Introduction
Zack Snyder’s Sucker Punch required us to deliver 50 large-scale fully CG destruction shots, featuring close-up, slow-motion destruction of brick, stone, wood and metal. Conventional VFX toolkits use Rigid Bodies for modelling and simulation of destruction. These tools make it hard to simulate flexing, tearing and breaking in a realistic and controllable way. With Kali, we have replaced the Rigid Body solver with a Finite Element solver. We worked with the development team from Pixelux to take their DMM technology, created for real-time video game applications [Parker and O’Brien 2009], and reapply it to visual effects. Modifications were required to the software and a new pipeline was established to deal with VFX production demands.
Usage
Kali uses a tetrahedral finite element representation of the geometry. We have chosen to use a cage-based approach, separating the rendered geometry from the geometry used for simulation. This allows artists to define simulations as they wish, adding fracture detail and altering the shapes of collision objects independently of the rendered geometry. Simulation detail can be changed from shot to shot, with more tetrahedra in areas where attention will be focused. A single tetrahedral mesh can map to many pieces of render geometry or vice versa.
Render geometry is chopped at render-time against the last frame of simulation, so changes to the model simply require a re-chop, not a re-sim or re-cache. Likewise, changes to the simulation do not require remodelling. This leads to efficiency gains as there is far less cyclic inter-dependency between our modelling, lighting and simulation teams. This approach is general and will work with simulations and animations created with other tools, too.
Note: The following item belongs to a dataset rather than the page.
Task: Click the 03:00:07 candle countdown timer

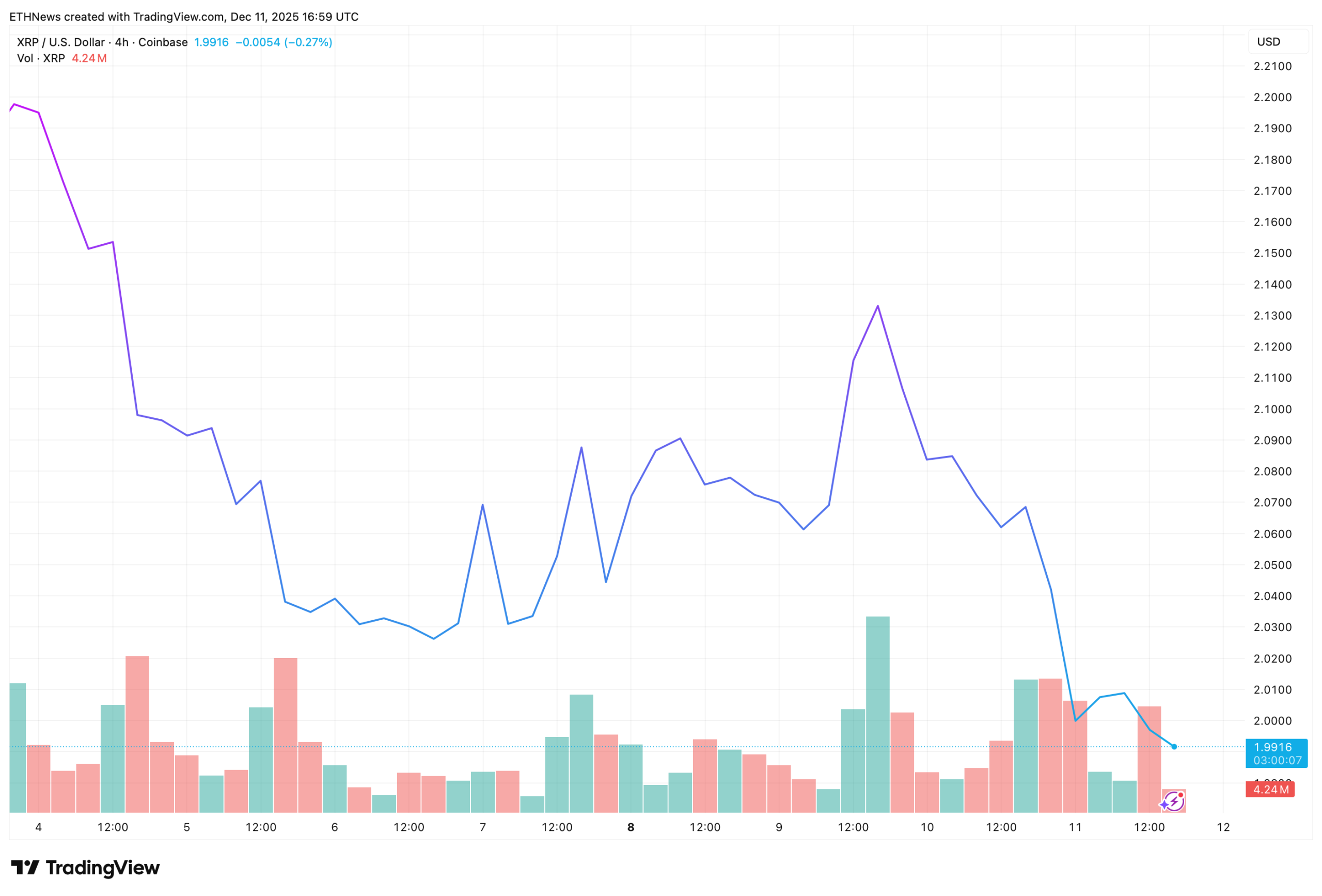Action: (x=1277, y=759)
Kali has an event system that allows TDs to add features to the system as needed. We’ve created a library of standard events, e.g., for pinning, driving, and controlling material toughness. Every tet mesh has one or more materials assigned to it, controlling flexibility, brittleness, resilience, etc. A wide range of material types can be defined. Material properties can be changed during simulation using the event system.
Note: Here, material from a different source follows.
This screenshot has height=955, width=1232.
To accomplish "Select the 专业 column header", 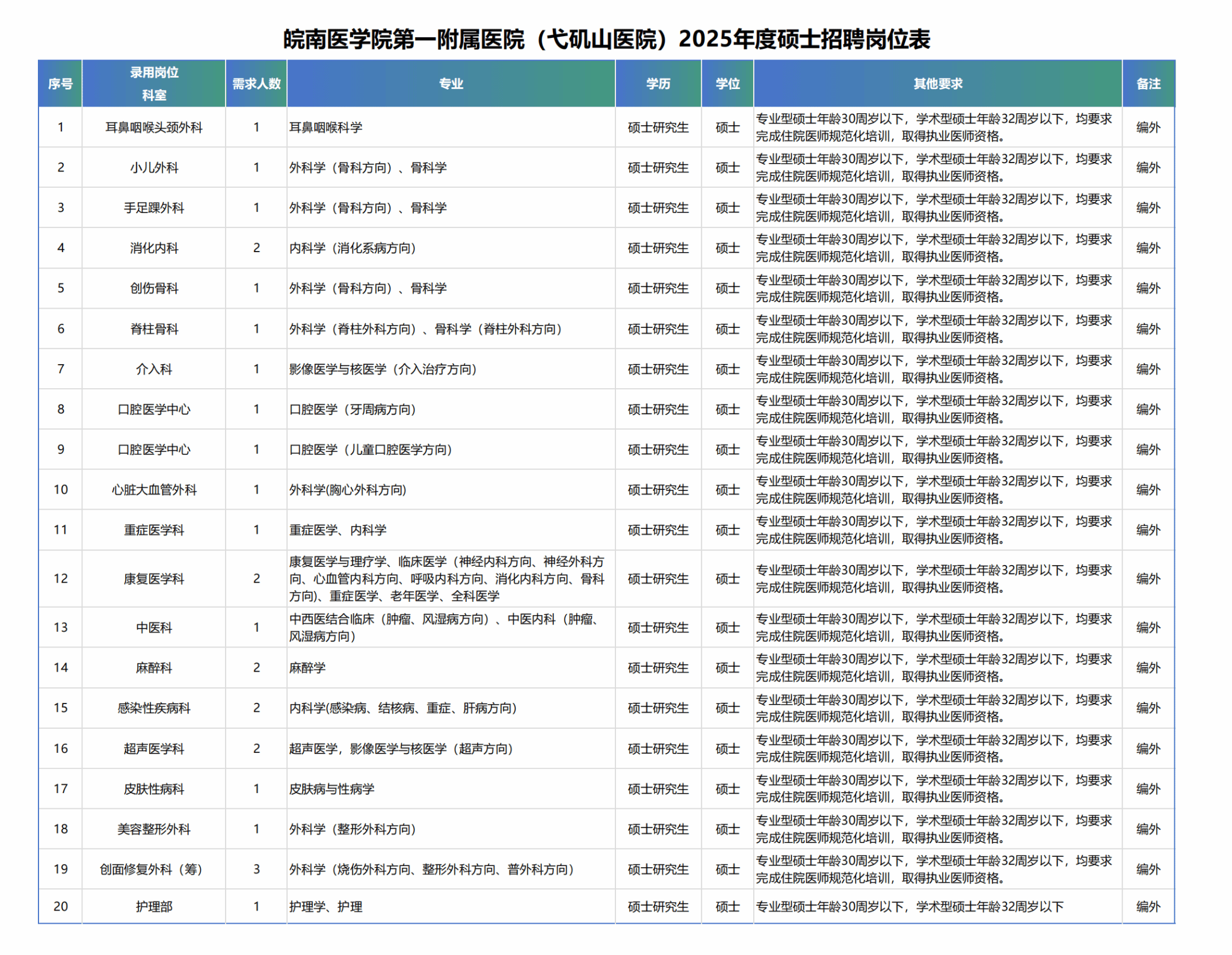I will [451, 84].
In general, simulations are run on the farm in batches with varied parameter ranges. More than one cache can be used with a single renderable asset, allowing different parts to be simulated separately, which is useful for larger environments, or for shot continuity.
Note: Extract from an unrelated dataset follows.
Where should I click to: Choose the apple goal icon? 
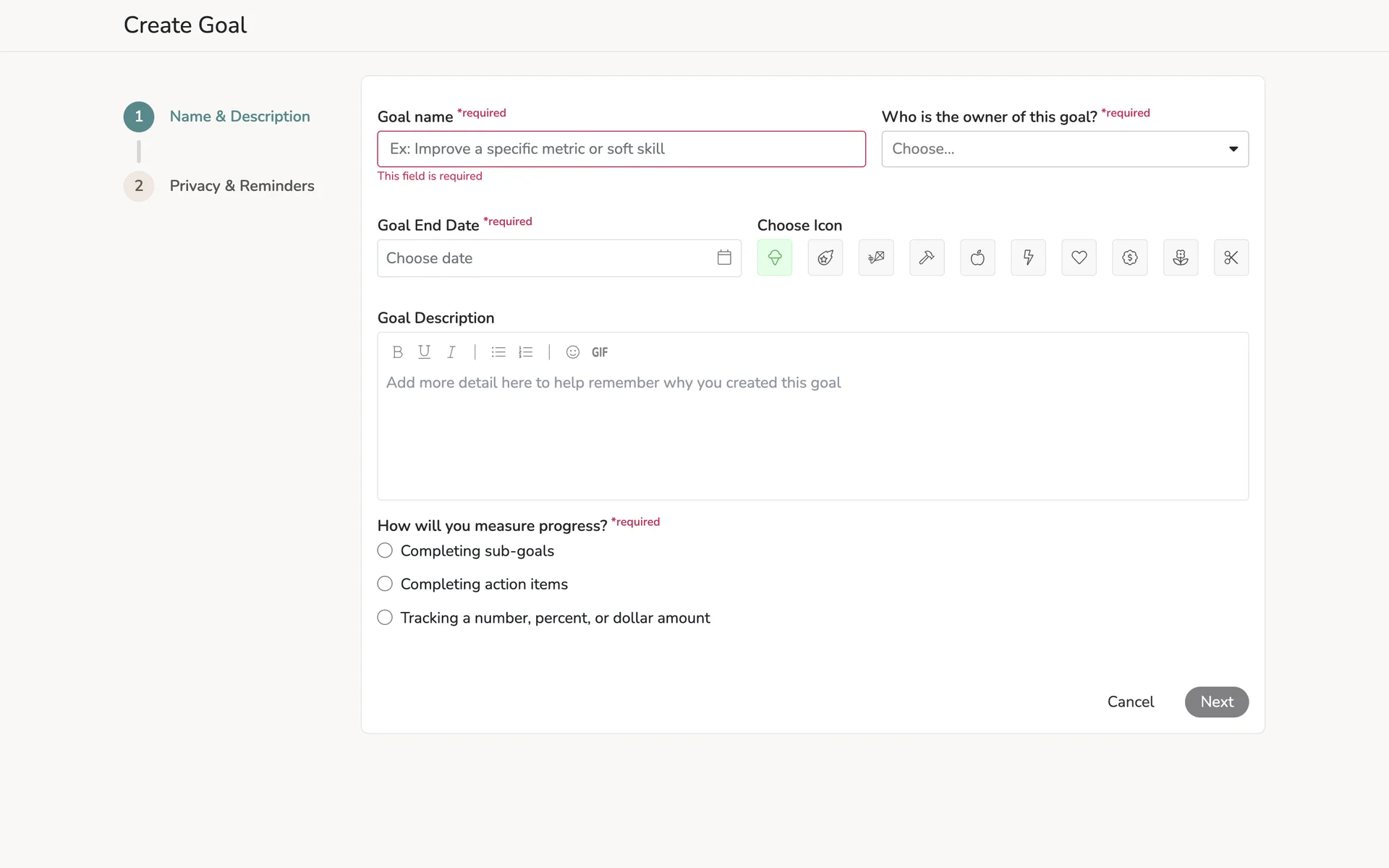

On Sucker Punch, we simulated the destruction of the interior and exterior of a Japanese-style pagoda. The pagoda exterior had approximately 10.7 million faces. The interior was approximately 11 million. We simulated the destruction of the roof, floor, walls, pillars, doors and furnishings. Individual pillars were simulated with up to a million tetrahedra, which were then used to chop the renderable geometry. Chopping took between 1 minute and 1 hour. Simulation times were 1 or 2 hours for average setups to about 20 hours for the most complex simulations.
There is a simple system for editing caches after simulation, that allows vertices or regions to be moved around to tidy up simulations or add specific behaviour. Caches can also be used as sources of particle emission. The system knows how and when specific regions broke apart, which is useful for calculating realistic emissions for secondary simulations.
Modelling and Rendering
The modelling department does not need to know how the model will be used in simulation, as long as they follow a set of basic rules. Objects must be closed and faces must have area. These restrictions do not dramatically limit the geometry that can be used with the system. For rendering, Kali simulation assets can literally be dropped-in in place of standard geometry assets and rendered using the same setups [Meeres-Young et al. 2010]. All that is needed in addition is a shader for newly created interior faces.
Summary
The work we undertook on Sucker Punch using our Kali system demonstrates that a finite element approach to large-scale and detailed destruction works effectively in a production pipeline. Performance is good and results are visually interesting and high-quality. The system has also been used on several other VFX projects, including Harry Potter and the Deathly Hallows (Part Two) and X-Men: First Class
References
MEERES-YOUNG, G., RICKLEFS, H., AND TOVELL, R. 2010. Managing thousands of assets for the prince of Persia city of Alamut. In ACM SIGGRAPH 2010 Talks, ACM, New York, NY, USA, SIGGRAPH ’10, 30:1–30:1.
PARKER, E. G., AND O’BRIEN, J. F. 2009. Real-time deformation and fracture in a game environment. In Proceedings of the 2009 ACM SIGGRAPH/Eurographics Symposium on Computer Animation, ACM, New York, NY, USA, SCA ’09, 165–175.